GHS students raise the Pride Flag at Gloucester City Hall.


Everyone knows Pride month is in June, but why is that? The answer can be explained with a brief history of the Stonewall Riots.

The Stonewall Riots were a turning point for gay liberation. The LGBTQ community faced legal discrimination and police brutality throughout the 1900s. Gay people were discriminated against in bars across the U.S, and it was nearly impossible for gay bars to get a liquor license. As a result, most gay bars sold liquor illegally and were often run by organized crime, yet for many LGBTQ people, these were the only places where they were able to be themselves. 

Police commonly raided gay bars, harassing people and arresting anyone not conforming to traditional gender roles—anyone in drag and anyone not wearing at least three items of appropriately gendered clothing. Those who were arrested risked losing their careers and families, as newspapers would report on the arrests. 

On June 28th, 1969, New York City Police raided a gay bar in Greenwich Village, Manhattan: the Stonewall Inn. At around 2 a.m, four undercover police officers gave the signal for the raid to start. Police entered and arrested the owners of the bar along with drag queens, butches, and anyone without an ID. Everyone else was sent outside.

Rhododendrites, CC BY-SA 4.0 , via Wikimedia Commons

Unlike most raids of the time, where patrons would disperse after being let go, a crowd gathered outside the Stonewall Inn, including bystanders who were attracted to the commotion. The patrol cars were unusually late, giving the crowd time to grow agitated while they waited. When they did arrive, one woman in handcuffs began to scuffle with the police; she fought with four police officers until they were able to force her onto a wagon.  At some point, she called out to the crowd: “Why don’t you guys do something?” and violence broke out. 

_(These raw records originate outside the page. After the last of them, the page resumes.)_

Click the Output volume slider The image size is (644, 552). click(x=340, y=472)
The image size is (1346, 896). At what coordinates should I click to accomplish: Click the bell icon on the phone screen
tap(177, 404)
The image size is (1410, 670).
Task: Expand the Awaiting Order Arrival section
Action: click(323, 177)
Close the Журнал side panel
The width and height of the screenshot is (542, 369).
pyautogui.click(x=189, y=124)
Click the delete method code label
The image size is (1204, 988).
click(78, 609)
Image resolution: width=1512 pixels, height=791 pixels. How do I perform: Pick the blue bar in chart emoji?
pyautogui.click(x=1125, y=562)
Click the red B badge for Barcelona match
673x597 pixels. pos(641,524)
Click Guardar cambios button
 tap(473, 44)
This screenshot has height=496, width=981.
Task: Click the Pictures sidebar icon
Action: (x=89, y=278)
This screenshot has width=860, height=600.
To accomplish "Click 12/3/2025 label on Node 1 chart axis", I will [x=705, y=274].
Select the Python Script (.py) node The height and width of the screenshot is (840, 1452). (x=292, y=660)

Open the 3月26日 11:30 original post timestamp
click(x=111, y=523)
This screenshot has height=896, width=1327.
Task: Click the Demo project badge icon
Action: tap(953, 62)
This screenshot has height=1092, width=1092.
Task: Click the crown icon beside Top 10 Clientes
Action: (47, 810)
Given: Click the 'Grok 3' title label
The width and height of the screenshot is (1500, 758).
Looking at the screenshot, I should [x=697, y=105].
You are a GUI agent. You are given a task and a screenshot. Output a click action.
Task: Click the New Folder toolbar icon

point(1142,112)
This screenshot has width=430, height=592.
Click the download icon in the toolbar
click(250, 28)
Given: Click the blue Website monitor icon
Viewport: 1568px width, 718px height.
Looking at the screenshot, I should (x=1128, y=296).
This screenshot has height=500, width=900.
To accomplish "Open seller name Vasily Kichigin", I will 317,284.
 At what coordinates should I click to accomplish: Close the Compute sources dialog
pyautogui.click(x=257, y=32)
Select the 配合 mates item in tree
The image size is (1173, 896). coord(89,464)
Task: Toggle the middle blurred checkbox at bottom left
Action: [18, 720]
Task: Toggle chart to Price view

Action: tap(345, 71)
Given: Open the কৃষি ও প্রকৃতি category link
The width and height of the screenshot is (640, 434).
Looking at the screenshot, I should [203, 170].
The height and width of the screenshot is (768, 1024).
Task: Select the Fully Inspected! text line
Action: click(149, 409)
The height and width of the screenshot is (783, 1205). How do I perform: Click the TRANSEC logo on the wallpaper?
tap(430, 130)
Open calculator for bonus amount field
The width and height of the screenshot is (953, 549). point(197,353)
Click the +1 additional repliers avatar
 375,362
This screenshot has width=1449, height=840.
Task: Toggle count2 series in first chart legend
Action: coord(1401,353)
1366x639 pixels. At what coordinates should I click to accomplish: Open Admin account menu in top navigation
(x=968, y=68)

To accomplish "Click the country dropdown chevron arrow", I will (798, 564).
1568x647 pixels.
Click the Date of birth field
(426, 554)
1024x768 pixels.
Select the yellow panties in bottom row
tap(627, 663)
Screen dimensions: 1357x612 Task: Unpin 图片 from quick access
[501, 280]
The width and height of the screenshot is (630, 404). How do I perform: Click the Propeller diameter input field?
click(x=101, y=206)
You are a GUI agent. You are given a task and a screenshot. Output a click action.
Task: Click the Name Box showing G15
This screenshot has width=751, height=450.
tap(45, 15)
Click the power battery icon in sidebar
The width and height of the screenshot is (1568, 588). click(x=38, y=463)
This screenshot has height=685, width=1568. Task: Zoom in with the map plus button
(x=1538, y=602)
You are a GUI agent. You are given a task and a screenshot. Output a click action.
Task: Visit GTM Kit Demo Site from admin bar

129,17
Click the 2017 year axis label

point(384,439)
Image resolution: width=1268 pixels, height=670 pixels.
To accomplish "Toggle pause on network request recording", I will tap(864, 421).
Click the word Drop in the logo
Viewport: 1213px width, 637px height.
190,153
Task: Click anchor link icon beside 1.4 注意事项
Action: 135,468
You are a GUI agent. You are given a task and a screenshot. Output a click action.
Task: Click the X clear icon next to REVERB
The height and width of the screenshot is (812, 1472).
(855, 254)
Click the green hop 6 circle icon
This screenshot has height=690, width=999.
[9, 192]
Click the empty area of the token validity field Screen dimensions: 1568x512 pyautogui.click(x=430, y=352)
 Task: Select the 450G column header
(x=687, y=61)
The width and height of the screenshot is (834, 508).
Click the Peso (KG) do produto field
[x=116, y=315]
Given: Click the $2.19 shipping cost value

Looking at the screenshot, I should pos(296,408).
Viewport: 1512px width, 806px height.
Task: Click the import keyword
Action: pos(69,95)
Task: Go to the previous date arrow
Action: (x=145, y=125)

Rocks and glass bottles were thrown, kicklines were formed, and people shouted, chanted, taunted, and fought with the police. The riot lasted until 4 a.m. that night, and for the next five nights crowds continued to gather outside the Stonewall Inn, clashing with the police in the name of liberation. 

Before Stonewall, there had been organizations advocating for gay rights, forming what is now known as the homophile movement. These organizations were often concerned with presenting themselves as respectful and non-threatening to heterosexual society, primarily using civil disobedience as their main form of activism, including pickets and sit-ins. In 1965, the East Coast Homophile Organizations (ECHO) started The Annual Reminder picket at the Independence Hall in Philadelphia. Each July 4th, picketers would walk in two single file rows holding pre-approved signs, and had to follow a formal dress code to appear more presentable.

For the 1969 Annual Reminder, just days after the riots, a group of around 40 gays and lesbians took a charter bus from NYC to Philidelphia to join the protest. Around 150 picketers 

participated that year, more than any other Annual Protest, and an impressive number for a gay rights demonstration of the time. During the picket, bolstered by the events at Stonewall, two women began to hold hands, disrupting the orderly single file lines and angering one of the organizers, who demanded they return to their rows. In defiance, other couples began to join in and hold hands, which attracted more press attention to the pickets than ever before. 

After that, the Annual Reminders were discontinued. Its organizers went on to create Christopher Street Liberation Day—the first pride parade—to celebrate the anniversary of Stonewall. More than 2,000 people marched through Greenwich village, carrying signs and chanting slogans like “out of the closets and into the streets” and “say it loud! Gay is proud!” 

Stonewall marks the community’s shift from fighting for equality to fighting for liberation. This is why we celebrate Pride Month in June.